Nesta última temporada, mesmo com o papel mudando — 15 jogos como titular e 14 saindo do banco na La Liga — ele marcou 13 gols em 29 partidas. Lewandowski aos 37 anos continua sendo mais eficiente que a maioria dos atacantes do mundo aos 25.

O olhar brasileiro

Para nós brasileiros, Lewandowski sempre ocupou um lugar curioso. Crescemos idolatrando Ronaldo, Romário, Neymar — artistas da bola, dribles impossíveis, magia pura. Lewandowski é outra escola. Ele é precisão. Posicionamento. Inteligência fria. É o tipo de centroavante que o Brasil nunca produziu em série, e talvez por isso mesmo a gente o admire tanto.

Quando me mudei para a Polônia, entendi que Lewandowski não é só admirado aqui — ele é necessário. Num país que historicamente não tem a tradição futebolística do Brasil, da Argentina ou da Alemanha, ter um jogador que compete pelo prêmio de melhor do mundo é algo que transcende o esporte. É orgulho nacional em chuteiras.

O adeus no Camp Nou

No dia 17 de maio, contra o Betis Sevilla, Lewandowski entrará no Camp Nou pela última vez como jogador do Barcelona. Haverá mais um jogo depois, contra o Valencia no dia 23, mas é em casa que a despedida realmente acontece.

O Barcelona publicou nas redes: "Chegou como estrela. Sai como lenda." E Hansi Flick, seu treinador, disse: "Trabalhar com ele foi uma honra. A decisão que tomou é um exemplo a ser seguido."

O próximo destino mais provável? A Arábia Saudita. É o caminho que muitos craques têm seguido nos últimos anos, e faz sentido financeiramente para um jogador no fim da carreira europeia.

Entre duas paixões

Moro na Polônia há alguns anos, e uma das primeiras coisas que me conectou com esse país foi justamente o futebol. Conversar sobre Lewandowski num bar em Poznań é tão natural quanto falar do Neymar num boteco em São Paulo. O futebol é essa ponte universal, e Lewandowski foi, para mim, a ponte entre minha vida brasileira e minha vida polonesa.

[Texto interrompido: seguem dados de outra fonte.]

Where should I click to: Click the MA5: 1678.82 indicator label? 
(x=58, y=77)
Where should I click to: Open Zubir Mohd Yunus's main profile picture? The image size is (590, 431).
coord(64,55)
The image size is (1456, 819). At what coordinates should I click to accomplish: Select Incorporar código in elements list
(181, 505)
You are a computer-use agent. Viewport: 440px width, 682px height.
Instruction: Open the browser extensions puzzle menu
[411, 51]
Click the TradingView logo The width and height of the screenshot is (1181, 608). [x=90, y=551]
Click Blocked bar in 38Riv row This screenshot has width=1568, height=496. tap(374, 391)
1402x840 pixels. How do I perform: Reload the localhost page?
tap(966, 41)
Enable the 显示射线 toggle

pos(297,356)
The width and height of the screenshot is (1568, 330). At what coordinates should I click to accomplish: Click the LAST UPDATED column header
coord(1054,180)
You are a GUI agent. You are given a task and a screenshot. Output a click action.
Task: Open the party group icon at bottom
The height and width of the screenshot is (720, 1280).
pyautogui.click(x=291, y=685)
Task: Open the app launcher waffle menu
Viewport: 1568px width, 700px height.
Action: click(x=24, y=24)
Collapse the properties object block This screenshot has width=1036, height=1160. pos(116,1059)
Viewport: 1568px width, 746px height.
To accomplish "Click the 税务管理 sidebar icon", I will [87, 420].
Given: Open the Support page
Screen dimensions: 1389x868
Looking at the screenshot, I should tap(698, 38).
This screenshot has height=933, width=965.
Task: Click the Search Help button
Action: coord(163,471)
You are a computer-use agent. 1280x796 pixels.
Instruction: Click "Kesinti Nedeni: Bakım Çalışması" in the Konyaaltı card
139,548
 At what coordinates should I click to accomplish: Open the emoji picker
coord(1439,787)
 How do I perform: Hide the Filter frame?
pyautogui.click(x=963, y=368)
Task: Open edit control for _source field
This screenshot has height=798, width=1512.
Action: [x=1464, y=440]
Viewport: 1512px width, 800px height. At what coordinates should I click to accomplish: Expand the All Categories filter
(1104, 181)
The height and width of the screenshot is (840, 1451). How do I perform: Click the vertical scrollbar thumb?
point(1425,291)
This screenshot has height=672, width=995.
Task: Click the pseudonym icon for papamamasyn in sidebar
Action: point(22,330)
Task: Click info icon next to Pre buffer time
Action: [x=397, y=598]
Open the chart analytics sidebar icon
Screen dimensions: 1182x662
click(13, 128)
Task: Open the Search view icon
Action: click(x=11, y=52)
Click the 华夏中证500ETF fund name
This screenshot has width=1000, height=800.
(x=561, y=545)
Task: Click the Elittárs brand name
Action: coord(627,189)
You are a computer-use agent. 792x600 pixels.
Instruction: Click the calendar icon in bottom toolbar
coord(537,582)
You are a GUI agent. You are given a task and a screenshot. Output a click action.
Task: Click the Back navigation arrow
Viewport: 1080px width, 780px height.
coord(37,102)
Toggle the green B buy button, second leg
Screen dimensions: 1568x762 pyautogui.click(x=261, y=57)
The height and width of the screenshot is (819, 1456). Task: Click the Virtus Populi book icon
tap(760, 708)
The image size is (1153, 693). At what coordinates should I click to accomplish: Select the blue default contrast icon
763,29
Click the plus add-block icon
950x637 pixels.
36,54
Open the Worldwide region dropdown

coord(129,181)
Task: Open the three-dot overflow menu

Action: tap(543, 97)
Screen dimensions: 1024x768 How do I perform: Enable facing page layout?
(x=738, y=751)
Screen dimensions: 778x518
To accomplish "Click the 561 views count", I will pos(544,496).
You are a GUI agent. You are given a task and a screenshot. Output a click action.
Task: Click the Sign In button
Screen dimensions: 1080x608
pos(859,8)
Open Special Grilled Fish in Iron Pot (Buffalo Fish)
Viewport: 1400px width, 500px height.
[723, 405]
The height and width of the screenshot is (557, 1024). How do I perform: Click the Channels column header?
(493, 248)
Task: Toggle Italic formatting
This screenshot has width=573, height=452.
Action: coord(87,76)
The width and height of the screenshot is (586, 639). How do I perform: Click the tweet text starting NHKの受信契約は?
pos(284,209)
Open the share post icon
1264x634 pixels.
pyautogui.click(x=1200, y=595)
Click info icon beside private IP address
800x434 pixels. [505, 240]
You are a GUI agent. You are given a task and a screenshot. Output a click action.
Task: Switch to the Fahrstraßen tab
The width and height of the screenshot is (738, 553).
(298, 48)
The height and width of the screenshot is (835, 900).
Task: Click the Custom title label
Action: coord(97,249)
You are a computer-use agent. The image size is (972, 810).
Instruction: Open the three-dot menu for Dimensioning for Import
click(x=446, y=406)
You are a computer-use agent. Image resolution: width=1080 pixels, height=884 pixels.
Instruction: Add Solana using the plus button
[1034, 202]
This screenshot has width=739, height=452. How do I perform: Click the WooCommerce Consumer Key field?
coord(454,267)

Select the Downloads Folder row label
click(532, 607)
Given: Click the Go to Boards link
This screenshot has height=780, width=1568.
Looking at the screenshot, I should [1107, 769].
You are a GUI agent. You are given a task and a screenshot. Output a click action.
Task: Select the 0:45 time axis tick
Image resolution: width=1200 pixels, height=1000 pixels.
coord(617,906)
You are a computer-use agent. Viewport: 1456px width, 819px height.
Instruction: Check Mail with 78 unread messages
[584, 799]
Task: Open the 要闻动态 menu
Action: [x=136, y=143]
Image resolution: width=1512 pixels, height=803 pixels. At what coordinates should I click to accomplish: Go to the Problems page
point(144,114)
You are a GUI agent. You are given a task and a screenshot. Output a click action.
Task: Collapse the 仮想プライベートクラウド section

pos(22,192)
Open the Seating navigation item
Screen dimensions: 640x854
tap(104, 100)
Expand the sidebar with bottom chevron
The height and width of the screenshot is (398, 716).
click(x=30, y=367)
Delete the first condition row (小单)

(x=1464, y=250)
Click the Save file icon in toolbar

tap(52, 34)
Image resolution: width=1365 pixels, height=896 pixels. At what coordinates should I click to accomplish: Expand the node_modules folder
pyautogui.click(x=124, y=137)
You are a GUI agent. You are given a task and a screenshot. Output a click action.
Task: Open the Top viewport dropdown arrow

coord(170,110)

Vê-lo partir do Barcelona me dá aquela sensação agridoce que todo torcedor conhece. A gratidão pelos momentos, misturada com a consciência de que o tempo não perdoa ninguém — nem mesmo quem marca 119 gols em quatro temporadas.

E você, que também vive entre culturas, entre países, entre idiomas — como é assistir ao fim de um ciclo de alguém que, de certa forma, representa a sua ponte entre dois mundos?